Affiliations: [a]
School of Computer Science and Engineering, Vellore Institute of Technology, Vellore, Tamilnadu, India
| [b]
Department of Computer Science Engineering, Coimbatore Institute of Technology, Coimbatore, Tamilnadu, India
Correspondence:
[*]
Corresponding author. P. Balakrishnan, School of Computer Science and Engineering, Vellore Institute of Technology, Vellore, Tamilnadu, India. E-mail: baskrish1977@gmail.com.

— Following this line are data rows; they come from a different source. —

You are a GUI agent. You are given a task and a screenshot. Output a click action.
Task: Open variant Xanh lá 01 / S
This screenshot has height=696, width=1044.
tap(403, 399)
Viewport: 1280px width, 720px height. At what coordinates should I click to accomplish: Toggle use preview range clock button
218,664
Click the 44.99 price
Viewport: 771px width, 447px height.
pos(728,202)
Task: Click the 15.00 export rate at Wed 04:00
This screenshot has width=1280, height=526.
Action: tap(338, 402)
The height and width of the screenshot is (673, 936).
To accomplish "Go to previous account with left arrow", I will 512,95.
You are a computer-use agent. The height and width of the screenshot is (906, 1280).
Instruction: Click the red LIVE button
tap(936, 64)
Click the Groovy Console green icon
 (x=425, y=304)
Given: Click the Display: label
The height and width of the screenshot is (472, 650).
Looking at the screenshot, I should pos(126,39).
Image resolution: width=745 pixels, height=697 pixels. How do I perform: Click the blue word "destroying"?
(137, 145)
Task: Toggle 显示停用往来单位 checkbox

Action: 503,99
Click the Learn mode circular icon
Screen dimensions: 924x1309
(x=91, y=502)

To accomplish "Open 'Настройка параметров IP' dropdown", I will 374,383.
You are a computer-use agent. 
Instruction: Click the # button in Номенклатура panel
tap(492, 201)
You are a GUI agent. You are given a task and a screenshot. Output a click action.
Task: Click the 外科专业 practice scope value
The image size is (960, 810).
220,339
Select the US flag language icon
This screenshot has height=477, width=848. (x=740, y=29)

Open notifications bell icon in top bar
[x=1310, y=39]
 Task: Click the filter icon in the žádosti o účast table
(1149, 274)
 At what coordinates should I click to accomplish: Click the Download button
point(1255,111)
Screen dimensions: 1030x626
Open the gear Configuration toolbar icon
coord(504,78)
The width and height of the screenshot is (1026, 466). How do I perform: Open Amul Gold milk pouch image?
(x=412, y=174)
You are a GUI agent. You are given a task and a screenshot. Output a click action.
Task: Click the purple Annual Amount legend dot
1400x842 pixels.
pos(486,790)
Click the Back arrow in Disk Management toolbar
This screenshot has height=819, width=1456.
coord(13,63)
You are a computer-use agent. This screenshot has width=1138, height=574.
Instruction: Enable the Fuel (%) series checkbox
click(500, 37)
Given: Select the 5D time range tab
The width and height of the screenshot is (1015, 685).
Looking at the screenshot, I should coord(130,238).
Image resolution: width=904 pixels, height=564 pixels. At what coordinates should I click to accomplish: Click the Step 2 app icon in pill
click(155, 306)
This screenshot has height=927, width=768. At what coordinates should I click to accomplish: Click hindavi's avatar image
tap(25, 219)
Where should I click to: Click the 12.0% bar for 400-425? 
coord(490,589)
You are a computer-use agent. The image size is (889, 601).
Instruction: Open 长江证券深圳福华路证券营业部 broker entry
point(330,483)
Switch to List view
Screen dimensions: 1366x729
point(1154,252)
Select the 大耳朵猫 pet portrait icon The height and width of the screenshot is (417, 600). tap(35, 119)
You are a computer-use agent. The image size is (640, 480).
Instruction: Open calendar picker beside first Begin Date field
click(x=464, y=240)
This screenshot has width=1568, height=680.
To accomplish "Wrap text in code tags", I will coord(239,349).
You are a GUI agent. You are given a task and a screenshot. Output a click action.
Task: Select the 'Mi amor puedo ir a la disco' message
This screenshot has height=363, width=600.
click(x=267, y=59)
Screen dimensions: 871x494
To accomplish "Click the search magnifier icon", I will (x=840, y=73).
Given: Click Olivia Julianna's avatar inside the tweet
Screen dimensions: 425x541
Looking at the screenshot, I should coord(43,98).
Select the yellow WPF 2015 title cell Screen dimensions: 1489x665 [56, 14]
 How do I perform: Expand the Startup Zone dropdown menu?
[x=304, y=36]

Abstract: Operational Technology (OT) often refers to the industrial control systems which are used to monitor and control the devices and processes of critical infrastructure like, water treatment plant, power grid and sewage systems. Conventionally, these OT systems are completely isolated from Information Technology (IT) infrastructure to protect their processes and devices against cyber-attacks. However, the convergence of IT and OT is inevitable to improvise the remote management of physical devices and to enhance the production by incorporating data-driven decision making by accessing and analyzing their real-time data. To achieve this, the isolated OT systems and devices need to be accessed using Internet. However, this interconnection leads both the sensor and control data of OT systems vulnerable to cyber-attacks. This research work extends our previous intrusion detection system that identifies anomalies which are deviated from process-invariants in secured water treatment (SWaT) test-bed data obtained from Singapore University of Technology and Design (SUTD). Additionally, it proposes process-invariants based timed automata wherein the attack and its detection model are represented as timed automata. The proposed system is implemented and validated using UPPAAL, a tool for validating real-time systems represented as networks of timed automata. The results conclude that the proposed system effectively identifies the attacks considered thereby recommending the timed automata as an operational tool for detecting the data-integrity attacks in critical infrastructures. The highly reported attacks that include level indicators, motorized valves, pressure indicators and analyzer indicators are detected successfully by the proposed system. Using the results, Stage 1 and Stage 3 are highly vulnerable.